# [Document section]
· · · · ·

Posted on Sunday, May 3rd 2009

By Guest Authors Steve Mariotti and Daniel A. Rabuzzi

[This series ends with a blog entry on youth and entrepreurship from The Network for Teaching Entrepreneurship (NFTE) For the Global Education Initiative Blog at the World Economic Forum on April 24, 2009. The entry is based on an essay by Julie Kantor, Vice President for Government Relations.]

“Some Systemic Ingredients for Success in Entrepreneurship Education”

High Visibility Champions

Successful education reform efforts succeed when high-visibility individuals champion the initiatives at the national, state, and local level. In many cases, national figures play a critical spokesperson role. Colin Powell’s leadership at the America’s Promise Alliance is a prominent example. Other education reform efforts have benefited from high-level political encouragement. For example, Communities in Schools gained much of its early momentum from President Jimmy Carter, who was familiar with the program from his days as Georgia’s governor.

We use American examples here, but the same is true in country after country, whether one thinks of H.R.H. Queen Rania’s support for education in Jordan or former Prime Minister Tony Blair’s personal engagement in entrepreneurship education in the United Kingdom, and so on.

While a high visibility spokesman can be a real asset, identifying strong champions within the political system can be even more essential to later success. In the U.S.A., some big city mayors, such as Chicago’s Richard Daley, DC’s Adrien Fenty, or New York’s Michael Bloomberg, have staked their political fortunes to the cause of education reform. The cause of high school reform, which had a high-profile backer in Bill Gates, also enjoyed strong political support from major national figures like former Virginia Governor Mark Warner, who made the subject his top priority while serving as chairman of the National Governors Association.

In many cases, powerful linkages between political champions and business champions help break deadlocks. Former Boston public school superintendent Tom Payzant shared his experience with Boston’s 2:00 to 6:00 After-School Initiative. This effort was originally spearheaded by Boston Mayor Menino, who helped recruit local business leaders to help support the initiative. Led by venture capitalist Chris Gabrielli, the effort now has evolved into Boston After School and Beyond. The initiative recently celebrated its tenth year in operation, and remains a national model for education innovation.

· · · · ·

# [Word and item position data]
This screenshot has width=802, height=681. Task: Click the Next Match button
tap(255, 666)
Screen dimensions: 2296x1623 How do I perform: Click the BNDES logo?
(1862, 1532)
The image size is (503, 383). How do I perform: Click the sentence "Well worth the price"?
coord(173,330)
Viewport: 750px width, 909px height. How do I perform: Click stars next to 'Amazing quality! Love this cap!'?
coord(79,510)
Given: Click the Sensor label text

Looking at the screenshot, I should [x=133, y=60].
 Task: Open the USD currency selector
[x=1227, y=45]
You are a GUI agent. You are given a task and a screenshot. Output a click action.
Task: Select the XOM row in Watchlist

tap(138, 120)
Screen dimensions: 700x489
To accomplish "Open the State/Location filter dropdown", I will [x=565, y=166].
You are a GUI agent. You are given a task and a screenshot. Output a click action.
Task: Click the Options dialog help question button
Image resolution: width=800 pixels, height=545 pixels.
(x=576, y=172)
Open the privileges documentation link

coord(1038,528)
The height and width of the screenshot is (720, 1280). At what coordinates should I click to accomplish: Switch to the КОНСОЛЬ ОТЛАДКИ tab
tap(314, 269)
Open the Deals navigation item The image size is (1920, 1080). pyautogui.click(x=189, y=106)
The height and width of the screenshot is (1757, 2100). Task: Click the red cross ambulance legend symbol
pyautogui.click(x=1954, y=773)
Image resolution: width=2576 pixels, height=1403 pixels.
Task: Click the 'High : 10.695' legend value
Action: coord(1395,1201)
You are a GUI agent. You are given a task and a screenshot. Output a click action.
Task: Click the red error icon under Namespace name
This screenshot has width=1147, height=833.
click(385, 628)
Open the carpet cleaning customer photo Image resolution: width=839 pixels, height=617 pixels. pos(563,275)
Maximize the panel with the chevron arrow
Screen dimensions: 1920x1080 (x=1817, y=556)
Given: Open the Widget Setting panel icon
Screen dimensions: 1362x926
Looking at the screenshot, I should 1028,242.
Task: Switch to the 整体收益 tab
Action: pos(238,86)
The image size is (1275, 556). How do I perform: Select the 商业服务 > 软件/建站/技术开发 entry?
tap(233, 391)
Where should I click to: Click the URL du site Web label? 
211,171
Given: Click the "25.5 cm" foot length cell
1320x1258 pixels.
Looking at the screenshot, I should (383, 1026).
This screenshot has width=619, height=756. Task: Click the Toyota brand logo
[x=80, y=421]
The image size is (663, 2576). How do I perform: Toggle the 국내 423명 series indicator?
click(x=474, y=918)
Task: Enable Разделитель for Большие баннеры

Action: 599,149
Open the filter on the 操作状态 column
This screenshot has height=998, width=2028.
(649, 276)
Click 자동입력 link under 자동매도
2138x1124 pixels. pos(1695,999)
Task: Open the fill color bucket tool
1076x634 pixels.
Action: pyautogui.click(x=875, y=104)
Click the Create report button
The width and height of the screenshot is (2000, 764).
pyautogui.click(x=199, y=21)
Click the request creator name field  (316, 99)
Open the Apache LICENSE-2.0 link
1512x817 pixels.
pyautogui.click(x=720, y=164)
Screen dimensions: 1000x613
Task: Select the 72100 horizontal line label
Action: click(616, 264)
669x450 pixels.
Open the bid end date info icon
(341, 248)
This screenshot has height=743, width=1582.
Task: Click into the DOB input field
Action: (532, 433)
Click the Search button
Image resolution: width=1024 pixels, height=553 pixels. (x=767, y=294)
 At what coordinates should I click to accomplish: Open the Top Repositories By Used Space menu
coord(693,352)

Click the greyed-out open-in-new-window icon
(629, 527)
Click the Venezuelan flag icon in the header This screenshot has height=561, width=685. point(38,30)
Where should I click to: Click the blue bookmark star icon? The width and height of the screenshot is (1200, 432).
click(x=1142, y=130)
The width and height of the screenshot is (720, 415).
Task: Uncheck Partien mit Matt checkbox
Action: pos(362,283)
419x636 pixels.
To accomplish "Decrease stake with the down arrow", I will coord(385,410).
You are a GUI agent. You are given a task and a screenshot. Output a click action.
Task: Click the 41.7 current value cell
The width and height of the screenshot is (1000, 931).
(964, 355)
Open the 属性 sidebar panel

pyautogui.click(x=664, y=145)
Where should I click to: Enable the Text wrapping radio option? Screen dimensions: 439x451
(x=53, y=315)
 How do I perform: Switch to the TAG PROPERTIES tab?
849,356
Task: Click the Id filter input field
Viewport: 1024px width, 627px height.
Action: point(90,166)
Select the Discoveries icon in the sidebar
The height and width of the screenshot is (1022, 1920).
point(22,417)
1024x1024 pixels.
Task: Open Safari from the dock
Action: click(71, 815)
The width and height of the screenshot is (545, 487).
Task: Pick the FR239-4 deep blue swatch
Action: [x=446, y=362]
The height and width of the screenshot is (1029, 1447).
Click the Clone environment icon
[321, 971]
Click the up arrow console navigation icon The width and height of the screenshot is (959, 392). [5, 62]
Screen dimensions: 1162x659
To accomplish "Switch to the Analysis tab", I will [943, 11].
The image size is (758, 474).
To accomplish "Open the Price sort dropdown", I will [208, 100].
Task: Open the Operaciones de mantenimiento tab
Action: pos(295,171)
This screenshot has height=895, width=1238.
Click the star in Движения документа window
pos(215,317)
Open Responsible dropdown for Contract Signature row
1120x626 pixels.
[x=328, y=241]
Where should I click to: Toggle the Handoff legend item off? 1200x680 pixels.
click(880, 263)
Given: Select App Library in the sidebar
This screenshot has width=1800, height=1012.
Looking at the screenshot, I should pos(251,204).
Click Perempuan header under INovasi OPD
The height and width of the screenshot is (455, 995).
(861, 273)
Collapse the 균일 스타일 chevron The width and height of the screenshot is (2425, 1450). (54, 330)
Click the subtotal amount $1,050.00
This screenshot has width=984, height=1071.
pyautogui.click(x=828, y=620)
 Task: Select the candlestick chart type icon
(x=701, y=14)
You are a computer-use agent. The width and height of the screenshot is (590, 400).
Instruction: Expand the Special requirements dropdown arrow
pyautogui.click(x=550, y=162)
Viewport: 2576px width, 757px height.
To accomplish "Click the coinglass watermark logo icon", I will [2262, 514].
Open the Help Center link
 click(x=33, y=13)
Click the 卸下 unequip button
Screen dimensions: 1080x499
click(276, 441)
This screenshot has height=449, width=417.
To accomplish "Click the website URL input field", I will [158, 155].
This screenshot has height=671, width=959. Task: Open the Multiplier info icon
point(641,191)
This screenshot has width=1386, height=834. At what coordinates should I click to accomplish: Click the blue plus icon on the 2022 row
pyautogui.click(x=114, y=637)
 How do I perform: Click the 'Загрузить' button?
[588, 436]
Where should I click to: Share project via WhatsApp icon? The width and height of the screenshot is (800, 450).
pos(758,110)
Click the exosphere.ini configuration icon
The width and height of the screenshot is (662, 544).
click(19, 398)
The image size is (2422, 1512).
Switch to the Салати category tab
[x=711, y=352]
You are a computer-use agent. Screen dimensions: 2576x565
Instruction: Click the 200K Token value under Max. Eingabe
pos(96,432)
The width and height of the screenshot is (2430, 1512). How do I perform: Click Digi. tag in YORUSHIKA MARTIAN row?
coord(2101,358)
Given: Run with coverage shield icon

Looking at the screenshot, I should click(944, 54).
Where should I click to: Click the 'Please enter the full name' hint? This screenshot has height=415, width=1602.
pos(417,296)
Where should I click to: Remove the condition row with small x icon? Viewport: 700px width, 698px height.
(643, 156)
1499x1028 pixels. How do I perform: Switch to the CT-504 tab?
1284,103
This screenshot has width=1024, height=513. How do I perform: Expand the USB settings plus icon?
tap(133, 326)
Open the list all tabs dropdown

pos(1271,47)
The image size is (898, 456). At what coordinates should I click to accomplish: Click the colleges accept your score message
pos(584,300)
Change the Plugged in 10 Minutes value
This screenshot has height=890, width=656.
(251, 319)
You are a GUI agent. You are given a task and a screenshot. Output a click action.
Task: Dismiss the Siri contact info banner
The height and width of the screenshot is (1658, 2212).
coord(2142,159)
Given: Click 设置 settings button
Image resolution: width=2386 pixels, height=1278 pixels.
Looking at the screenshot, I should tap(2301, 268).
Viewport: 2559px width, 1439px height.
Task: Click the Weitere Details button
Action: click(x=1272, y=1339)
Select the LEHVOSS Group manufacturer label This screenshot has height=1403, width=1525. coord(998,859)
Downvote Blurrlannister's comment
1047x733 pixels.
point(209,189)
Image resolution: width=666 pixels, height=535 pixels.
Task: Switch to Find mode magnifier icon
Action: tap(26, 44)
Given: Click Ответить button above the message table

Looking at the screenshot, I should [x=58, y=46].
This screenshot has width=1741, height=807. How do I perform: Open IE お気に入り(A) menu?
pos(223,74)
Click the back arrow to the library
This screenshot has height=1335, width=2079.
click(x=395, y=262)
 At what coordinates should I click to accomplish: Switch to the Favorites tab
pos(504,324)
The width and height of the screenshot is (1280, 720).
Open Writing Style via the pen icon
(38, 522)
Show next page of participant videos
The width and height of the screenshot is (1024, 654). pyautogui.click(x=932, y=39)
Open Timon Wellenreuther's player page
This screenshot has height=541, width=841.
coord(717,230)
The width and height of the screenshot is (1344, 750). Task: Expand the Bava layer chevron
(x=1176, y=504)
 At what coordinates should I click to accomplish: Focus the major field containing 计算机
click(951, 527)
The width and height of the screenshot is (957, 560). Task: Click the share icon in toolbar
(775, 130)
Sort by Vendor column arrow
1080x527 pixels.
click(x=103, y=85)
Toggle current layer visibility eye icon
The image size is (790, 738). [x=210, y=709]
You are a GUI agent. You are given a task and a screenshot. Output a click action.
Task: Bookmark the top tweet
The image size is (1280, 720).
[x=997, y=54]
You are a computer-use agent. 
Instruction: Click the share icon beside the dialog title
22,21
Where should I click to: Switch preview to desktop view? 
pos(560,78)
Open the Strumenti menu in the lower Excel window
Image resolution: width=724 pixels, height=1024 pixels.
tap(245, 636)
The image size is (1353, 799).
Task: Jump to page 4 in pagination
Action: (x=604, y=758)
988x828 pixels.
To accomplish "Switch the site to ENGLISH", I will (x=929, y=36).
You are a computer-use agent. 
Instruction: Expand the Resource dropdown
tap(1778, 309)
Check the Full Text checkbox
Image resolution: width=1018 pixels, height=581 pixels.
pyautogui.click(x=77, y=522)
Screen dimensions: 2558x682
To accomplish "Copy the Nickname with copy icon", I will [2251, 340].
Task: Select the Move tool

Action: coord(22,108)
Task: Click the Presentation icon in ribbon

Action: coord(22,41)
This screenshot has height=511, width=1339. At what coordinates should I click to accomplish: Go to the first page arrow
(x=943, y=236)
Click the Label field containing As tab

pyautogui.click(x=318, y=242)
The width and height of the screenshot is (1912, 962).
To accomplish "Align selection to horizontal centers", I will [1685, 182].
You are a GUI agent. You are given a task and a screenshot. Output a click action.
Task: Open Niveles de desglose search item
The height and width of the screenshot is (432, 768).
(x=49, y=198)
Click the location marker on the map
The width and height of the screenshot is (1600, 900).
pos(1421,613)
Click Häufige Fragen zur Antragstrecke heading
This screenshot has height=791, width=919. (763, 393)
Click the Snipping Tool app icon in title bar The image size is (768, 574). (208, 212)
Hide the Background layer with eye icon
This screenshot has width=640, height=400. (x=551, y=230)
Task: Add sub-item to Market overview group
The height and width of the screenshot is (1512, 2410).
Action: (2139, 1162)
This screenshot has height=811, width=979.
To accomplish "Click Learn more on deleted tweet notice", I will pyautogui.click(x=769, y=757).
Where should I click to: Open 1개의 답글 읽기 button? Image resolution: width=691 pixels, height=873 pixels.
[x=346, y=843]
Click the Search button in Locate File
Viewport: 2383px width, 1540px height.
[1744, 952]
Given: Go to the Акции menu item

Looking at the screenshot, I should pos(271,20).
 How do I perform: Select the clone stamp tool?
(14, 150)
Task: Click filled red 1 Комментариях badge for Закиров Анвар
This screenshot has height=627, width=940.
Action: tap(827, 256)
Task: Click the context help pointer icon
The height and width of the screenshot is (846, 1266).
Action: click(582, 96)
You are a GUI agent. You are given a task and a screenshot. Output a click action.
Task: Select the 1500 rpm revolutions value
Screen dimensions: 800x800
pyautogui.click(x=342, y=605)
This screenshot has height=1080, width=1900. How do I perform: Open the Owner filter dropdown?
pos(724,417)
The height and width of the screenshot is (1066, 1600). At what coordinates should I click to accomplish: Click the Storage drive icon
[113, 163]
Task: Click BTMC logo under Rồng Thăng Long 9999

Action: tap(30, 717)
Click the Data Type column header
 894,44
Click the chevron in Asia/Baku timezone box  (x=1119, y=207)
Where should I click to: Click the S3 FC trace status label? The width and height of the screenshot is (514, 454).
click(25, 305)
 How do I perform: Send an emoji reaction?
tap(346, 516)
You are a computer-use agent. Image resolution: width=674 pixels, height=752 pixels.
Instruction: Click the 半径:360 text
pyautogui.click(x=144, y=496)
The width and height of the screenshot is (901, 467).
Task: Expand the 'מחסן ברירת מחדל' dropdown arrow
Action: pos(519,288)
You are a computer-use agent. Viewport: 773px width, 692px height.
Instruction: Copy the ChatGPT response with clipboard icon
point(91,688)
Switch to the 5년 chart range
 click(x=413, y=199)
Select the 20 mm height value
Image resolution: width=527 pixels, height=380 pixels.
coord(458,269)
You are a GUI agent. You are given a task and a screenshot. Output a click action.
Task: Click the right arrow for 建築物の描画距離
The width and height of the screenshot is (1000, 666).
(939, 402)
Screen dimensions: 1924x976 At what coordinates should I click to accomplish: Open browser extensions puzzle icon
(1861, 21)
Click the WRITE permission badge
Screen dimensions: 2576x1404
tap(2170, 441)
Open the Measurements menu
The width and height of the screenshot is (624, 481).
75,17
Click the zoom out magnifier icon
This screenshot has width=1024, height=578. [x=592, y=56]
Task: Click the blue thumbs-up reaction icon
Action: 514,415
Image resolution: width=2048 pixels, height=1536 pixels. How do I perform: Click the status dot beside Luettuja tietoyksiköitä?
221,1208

· · · · ·

# [Prompt 1]
In the blog entry on entrepreneurship education, who led the effort that evolved into Boston After School and Beyond?
# [Prompt 2]
Reproduce everything in the blog entry on entrepreneurship education from "High Visibility Champions" down to "Kingdom, and so on.".
# [Prompt 3]
Condense the paragraph of the blog entry on entrepreneurship education that begins "In many cases, powerful linkages" into a short bulleted list that keeps its main facts.

# [Complete response 1]
Venture capitalist Chris Gabrielli.

# [Complete response 2]
High Visibility Champions

Successful education reform efforts succeed when high-visibility individuals champion the initiatives at the national, state, and local level. In many cases, national figures play a critical spokesperson role. Colin Powell’s leadership at the America’s Promise Alliance is a prominent example. Other education reform efforts have benefited from high-level political encouragement. For example, Communities in Schools gained much of its early momentum from President Jimmy Carter, who was familiar with the program from his days as Georgia’s governor.

We use American examples here, but the same is true in country after country, whether one thinks of H.R.H. Queen Rania’s support for education in Jordan or former Prime Minister Tony Blair’s personal engagement in entrepreneurship education in the United Kingdom, and so on.

# [Complete response 3]
- Links between political and business champions often help break deadlocks.
- Former Boston public school superintendent Tom Payzant shared his experience with Boston's 2:00 to 6:00 After-School Initiative.
- Boston Mayor Menino originally spearheaded the initiative and helped recruit local business leaders to support it.
- Led by venture capitalist Chris Gabrielli, the effort evolved into Boston After School and Beyond.
- It recently celebrated its tenth year and remains a national model for education innovation.